Leurs découvertes suggèrent que l'eau de mer plus éloignée du rivage avait des niveaux d'oxygène extrêmement bas et des niveaux élevés de fer dissous, ce qui aurait rendu ces environnements inhabitables pour la vie dépendante de l'oxygène, comme les animaux. Plus près des côtes couvertes de glace, cependant, l'eau de mer de Sturtian était étonnamment riche en oxygène. Il s'agit de la première preuve directe d'environnements marins riches en oxygène pendant Snowball Earth, selon les chercheurs, et cela pourrait expliquer comment les créatures cryogéniennes ont réussi à survivre auboule de neige et évoluer plus tard pendant l'explosion cambrienne.
"Les preuves suggèrent que bien qu'une grande partie des océans pendant le gel aurait été inhabitable en raison d'un manque d'oxygène, dans les zones où la calotte glaciaire au sol commence à flotter, il y avait un approvisionnement critique en eau de fonte oxygénée", déclare l'auteur principal Maxwell Lechte, chercheur postdoctoral à l'Université McGill, dans un communiqué de presse sur l'étude. "Cette tendance peut s'expliquer par ce que nous appelons une "pompe à oxygène glaciaire"; des bulles d'air emprisonnées dans la glace glaciaire sont libérées dans l'eau à mesure qu'elle fond, l'enrichissant en oxygène."
Les glaciers sont créés par la neige, qui se comprime lentement en glace de glacier à mesure qu'elle s'accumule. La neige contient des bulles d'air, dont de l'oxygène, qui se retrouvent emprisonnées dans la glace. Ces bulles se déplacent à travers la glace au fil du temps, s'échappant finalement avec l'eau de fonte de la face inférieure du glacier. À certains endroits, cela aurait pu fournir juste assez d'oxygène pour aider les premiers animaux marins à survivre à Snowball Earth.
Pays des merveilles hivernales
En fait, Snowball Earth aurait pu être plus qu'une simple épreuve à surmonter pour ces créatures. Il y a des indices que des conditions spécifiques du cryogénien auraient pu aider à ouvrir la voie à l'explosion cambrienne. "Le fait que le gel global se soit produit avant l'évolution des animaux complexes suggère un lien entre Snowball Earth et l'évolution animale", déclare Lechte. « Ces conditions difficiles auraient pu stimuler leur diversificationdans des formes plus complexes."
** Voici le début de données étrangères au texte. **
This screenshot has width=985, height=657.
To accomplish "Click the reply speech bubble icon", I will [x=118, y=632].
C'était également la conclusion d'une autre étude récente, qui liait l'essor des animaux à un boom mondial des algues au Cryogénien. Ce boom des algues, à son tour, avait été déclenché par la fonte des glaces après la glaciation du Sturtien. Pendant l'intervalle chaud entre les gelées de Sturtian et de Marinoan, d'énormes quantités d'eau de fonte ont déferlé sur les océans de la Terre - avec quelques ingrédients clés, avec l'aimable autorisation de Snowball Earth.
"La Terre a été gelée pendant 50 millions d'années. D'énormes glaciers ont transformé des chaînes de montagnes entières en poudre qui a libéré des nutriments, et lorsque la neige a fondu lors d'un réchauffement climatique extrême, les rivières ont entraîné des torrents de nutriments dans l'océan", Jochen Brocks, auteur principal et professeur à l'Université nationale australienne, a expliqué dans un communiqué.
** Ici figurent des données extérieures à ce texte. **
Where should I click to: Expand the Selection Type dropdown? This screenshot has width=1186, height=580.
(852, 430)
Alors que l'intervalle chaud a cédé la place à une autre phase boule de neige, la combinaison de nutriments denses et d'eau de mer rafraîchissante a créé des conditions idéales pour une explosion d'algues marines dans le monde entier. Les océans autrefois gouvernés par des bactéries étaient désormais dominés par des organismes plus grands et plus complexes, dont l'abondance fournissait le carburant nécessaire à l'évolution d'espèces encore plus grandes et plus élaborées. Ce sont les ancêtres de l'explosion cambrienne, mais sans Snowball Earth, ils - et donc nous - n'aurions peut-être jamais eu l'occasion d'évoluer.
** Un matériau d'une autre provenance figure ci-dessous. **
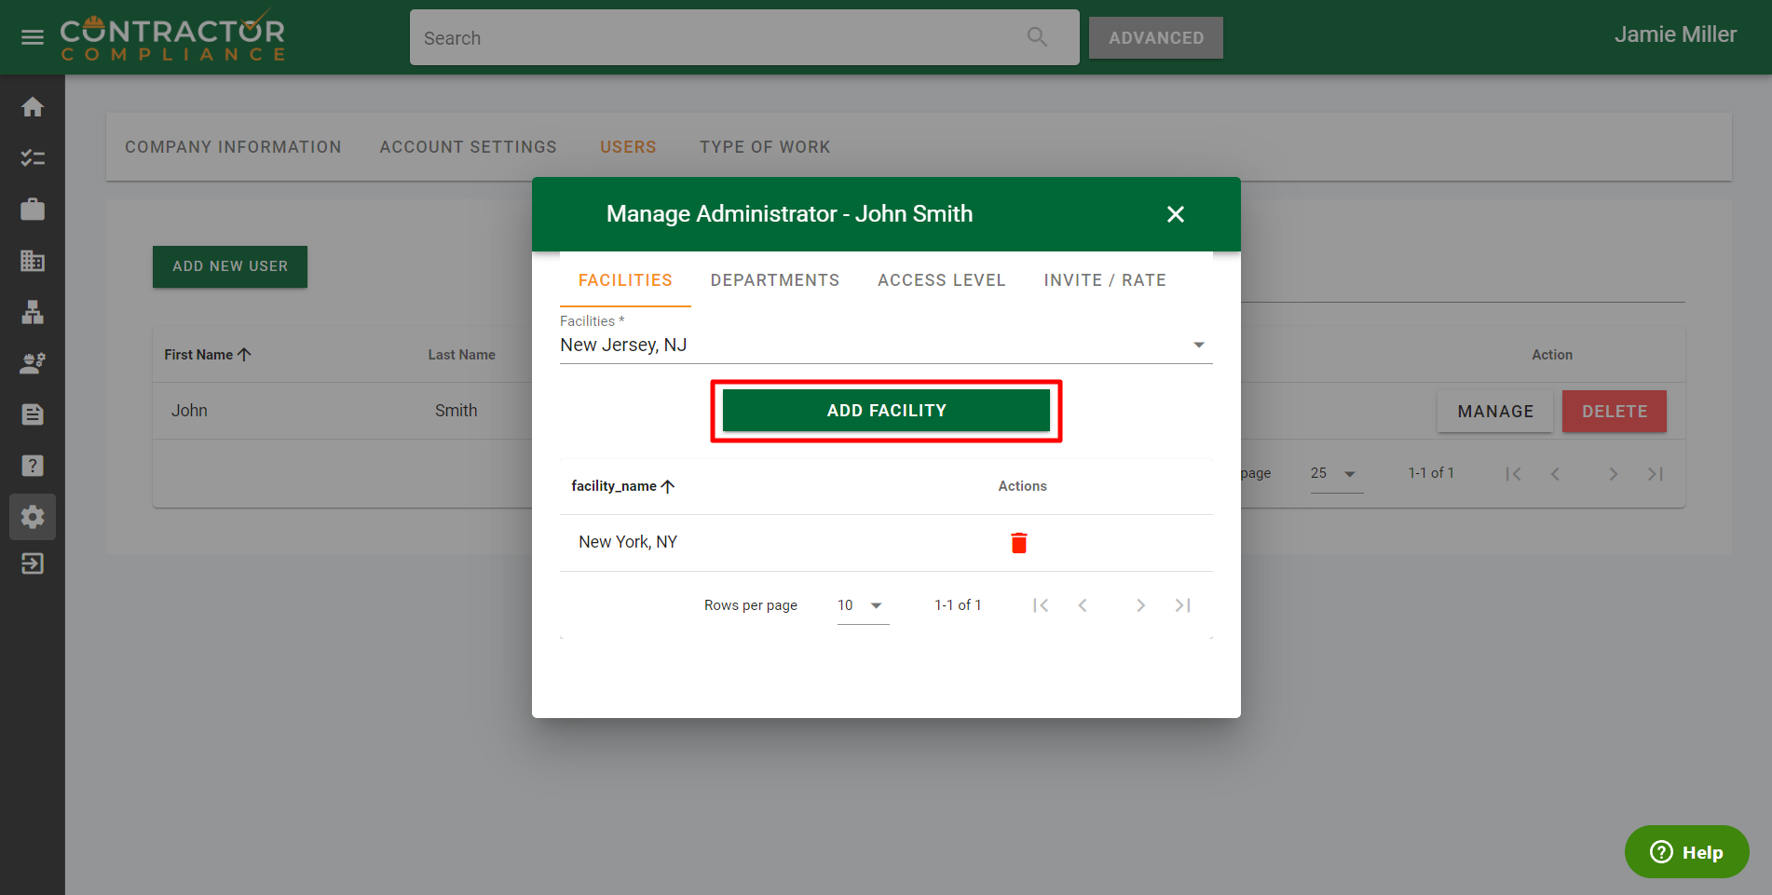
Task: Click the briefcase icon in sidebar
Action: (33, 210)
"Ces grands organismes nutritifs à la base du réseau trophique ont fourni l'énergie nécessaire à l'évolution d'écosystèmes complexes", a déclaré Brocks. Et ce n'est que dans ces environnements complexes, a-t-il ajouté, "oùdes animaux de plus en plus grands et complexes, y compris les humains, pourraient prospérer sur Terre."